▶ **Activity**
Within the entries below, find the portion that opens with the line containing "Where should I" and closes with the line containing "This screenshot has". Retype that portion exactly and only.

▶ **Exercise material**
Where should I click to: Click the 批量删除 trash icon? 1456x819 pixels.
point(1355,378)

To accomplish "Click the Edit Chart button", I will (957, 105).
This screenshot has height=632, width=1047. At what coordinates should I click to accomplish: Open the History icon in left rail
...
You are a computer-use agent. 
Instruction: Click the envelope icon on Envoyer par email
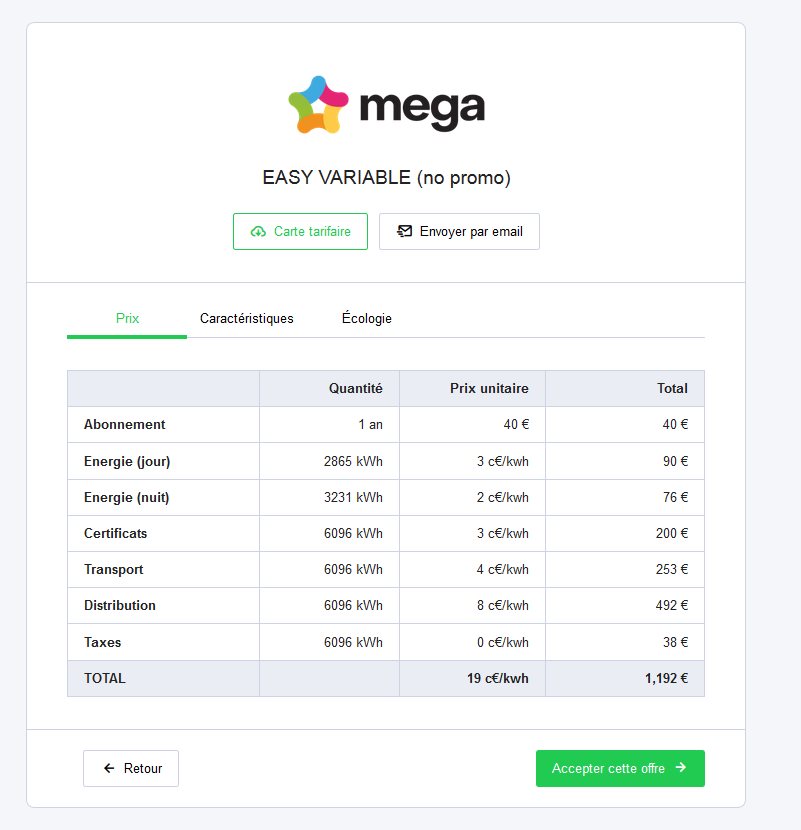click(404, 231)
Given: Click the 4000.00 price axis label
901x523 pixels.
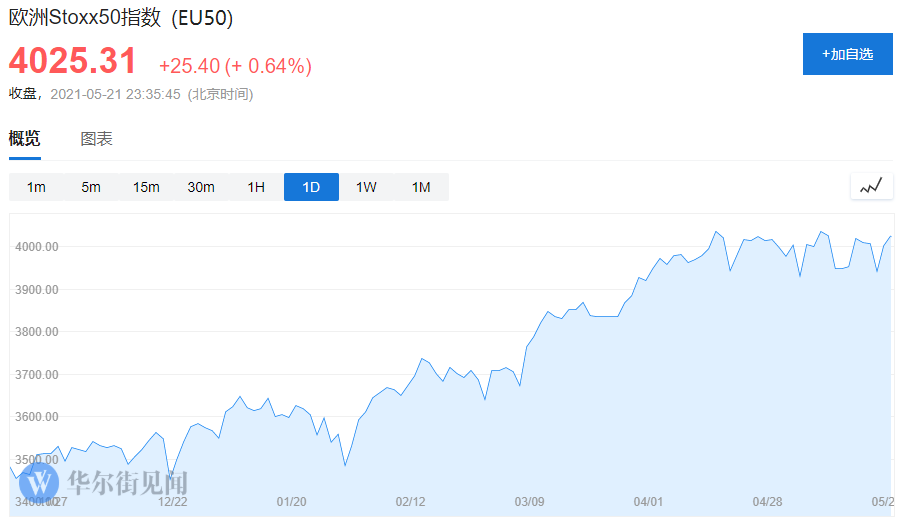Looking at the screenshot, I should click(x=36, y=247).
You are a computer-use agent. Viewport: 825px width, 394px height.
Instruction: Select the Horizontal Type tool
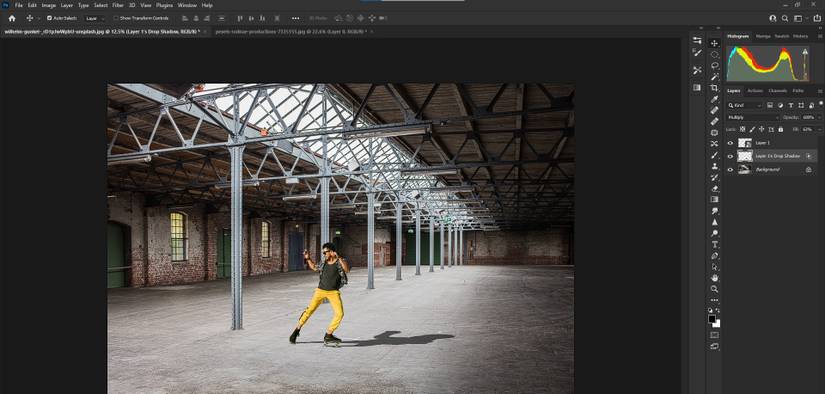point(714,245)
---
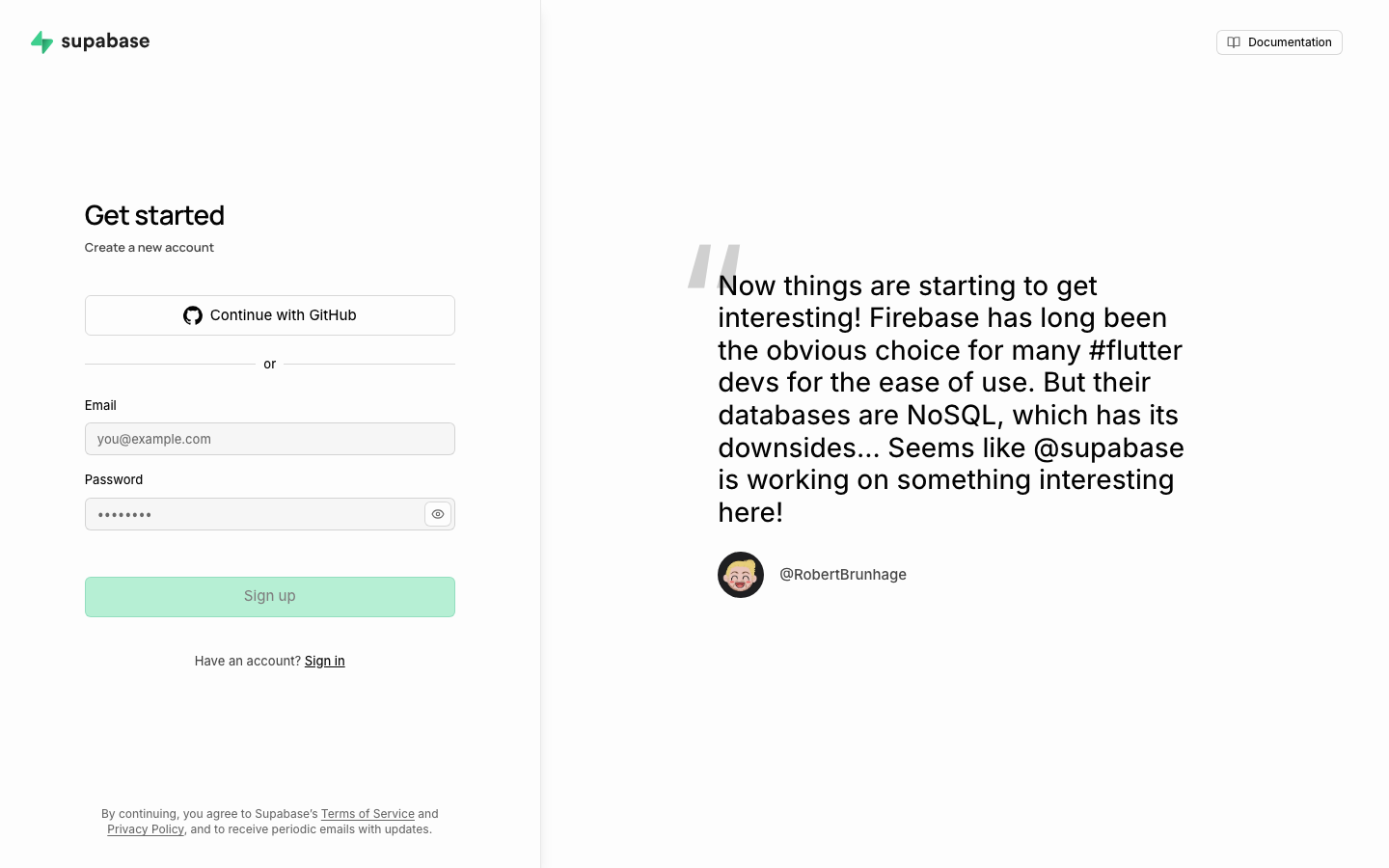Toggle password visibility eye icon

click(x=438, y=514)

▶ **Solution to this task**
Where should I click to: Click the 批量删除 trash icon? 1456x819 pixels.
point(1355,378)

To accomplish "Click the Edit Chart button", I will (957, 105).
This screenshot has height=632, width=1047. At what coordinates should I click to accomplish: Open the History icon in left rail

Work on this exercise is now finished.